**WORKING DATA:**
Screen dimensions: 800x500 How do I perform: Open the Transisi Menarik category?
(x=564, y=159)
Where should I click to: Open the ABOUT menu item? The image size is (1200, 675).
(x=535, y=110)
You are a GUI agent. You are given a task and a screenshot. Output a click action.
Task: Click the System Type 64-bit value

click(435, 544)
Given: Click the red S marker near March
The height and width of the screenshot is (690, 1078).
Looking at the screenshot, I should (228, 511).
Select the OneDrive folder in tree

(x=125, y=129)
---
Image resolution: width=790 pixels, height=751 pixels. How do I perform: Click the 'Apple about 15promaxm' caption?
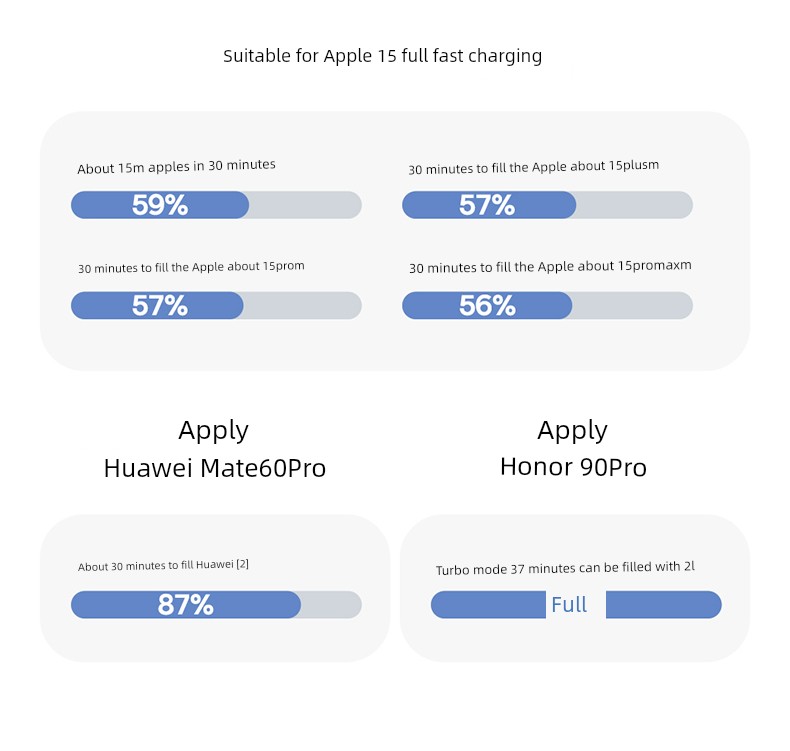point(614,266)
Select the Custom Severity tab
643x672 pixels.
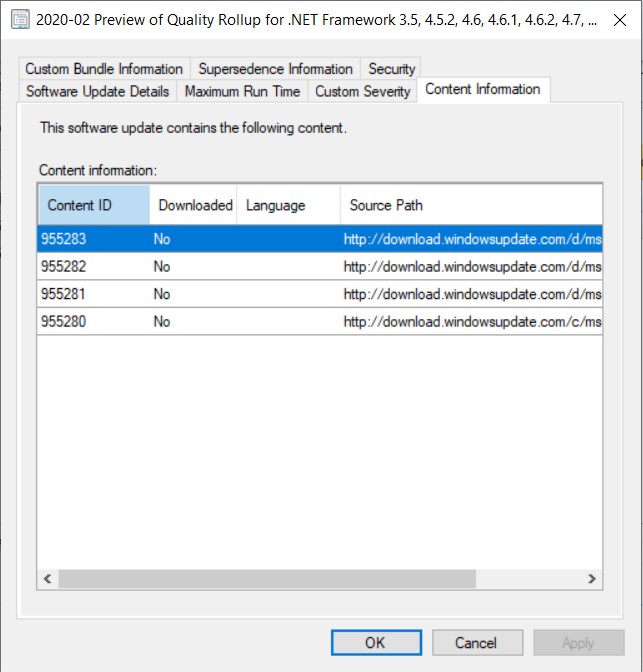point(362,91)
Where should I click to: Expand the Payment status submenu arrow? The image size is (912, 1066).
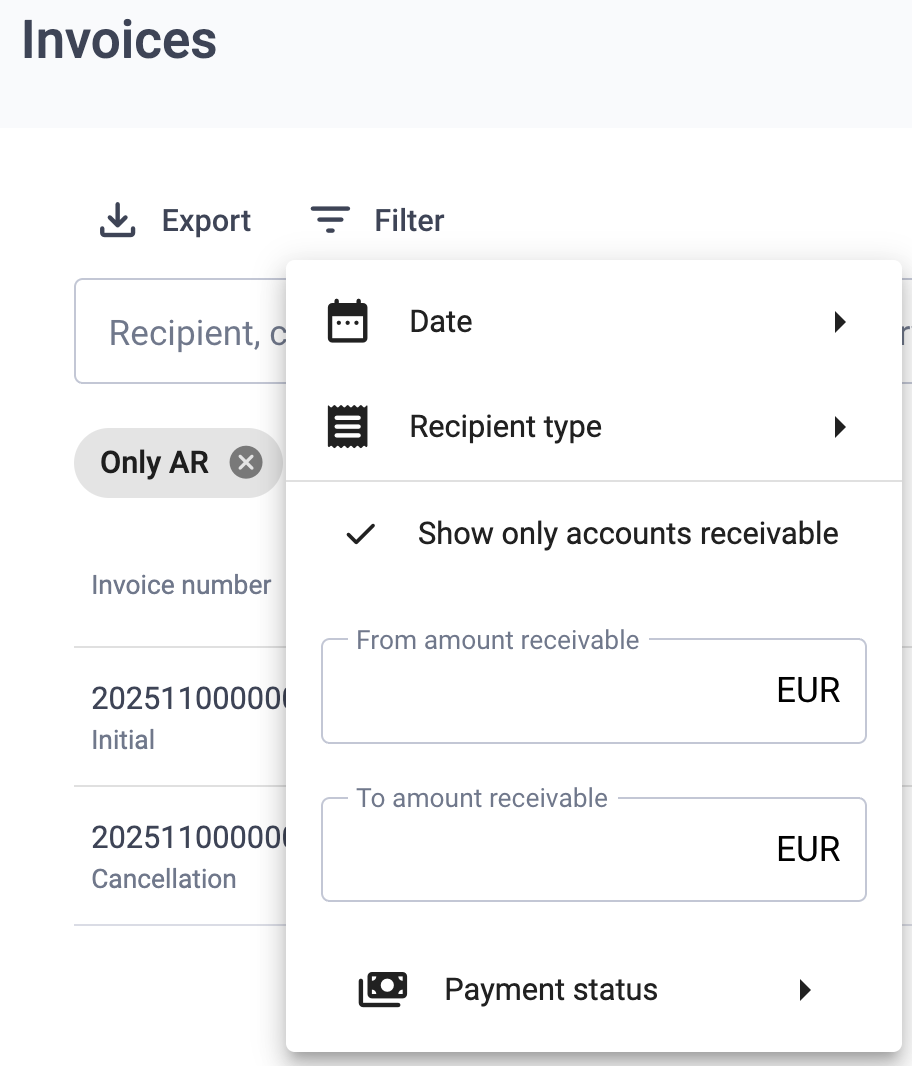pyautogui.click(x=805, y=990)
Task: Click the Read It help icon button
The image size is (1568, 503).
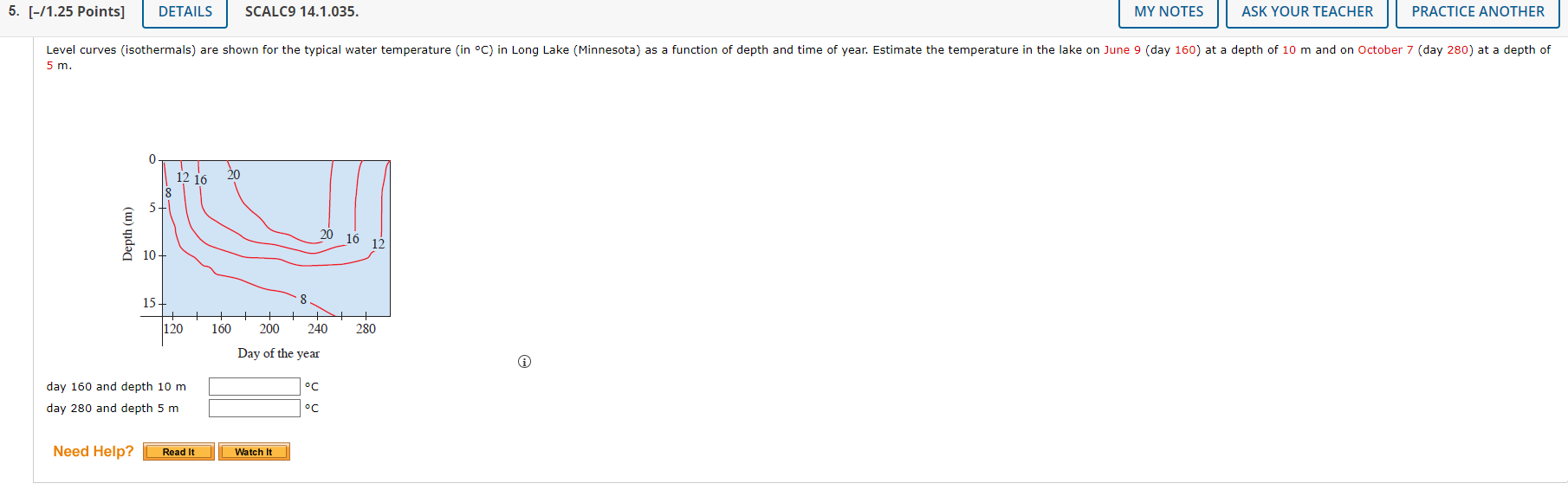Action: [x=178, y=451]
* * *
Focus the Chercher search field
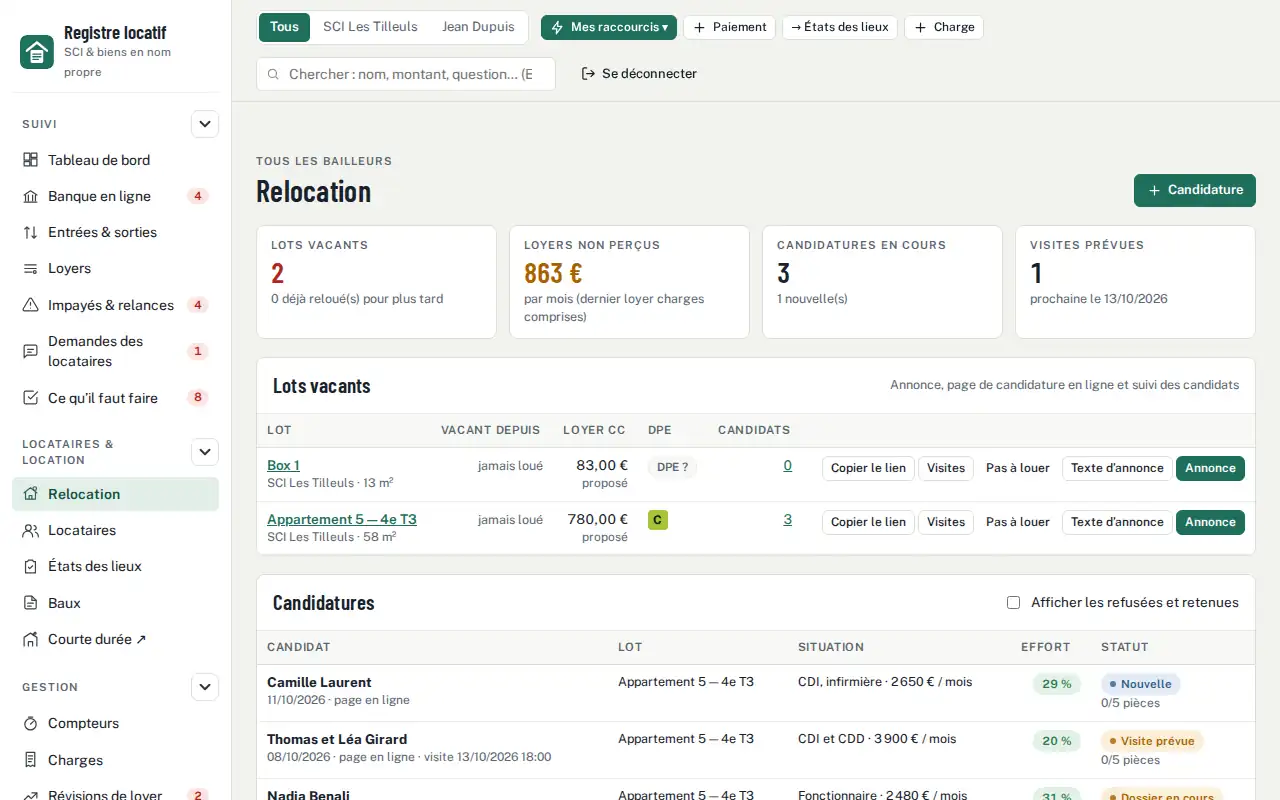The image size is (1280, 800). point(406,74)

**WORK TO COMPLETE:** Send back exactly the lines of the listing above starting at the one with "Screen dimensions: 800x500" and ending at the one with "Given: Click the red S marker near March", inclusive, and no others.

**ANSWER TO THE EXERCISE:**
Screen dimensions: 800x500 How do I perform: Open the Transisi Menarik category?
(x=564, y=159)
Where should I click to: Open the ABOUT menu item? The image size is (1200, 675).
(x=535, y=110)
You are a GUI agent. You are given a task and a screenshot. Output a click action.
Task: Click the System Type 64-bit value

click(435, 544)
Given: Click the red S marker near March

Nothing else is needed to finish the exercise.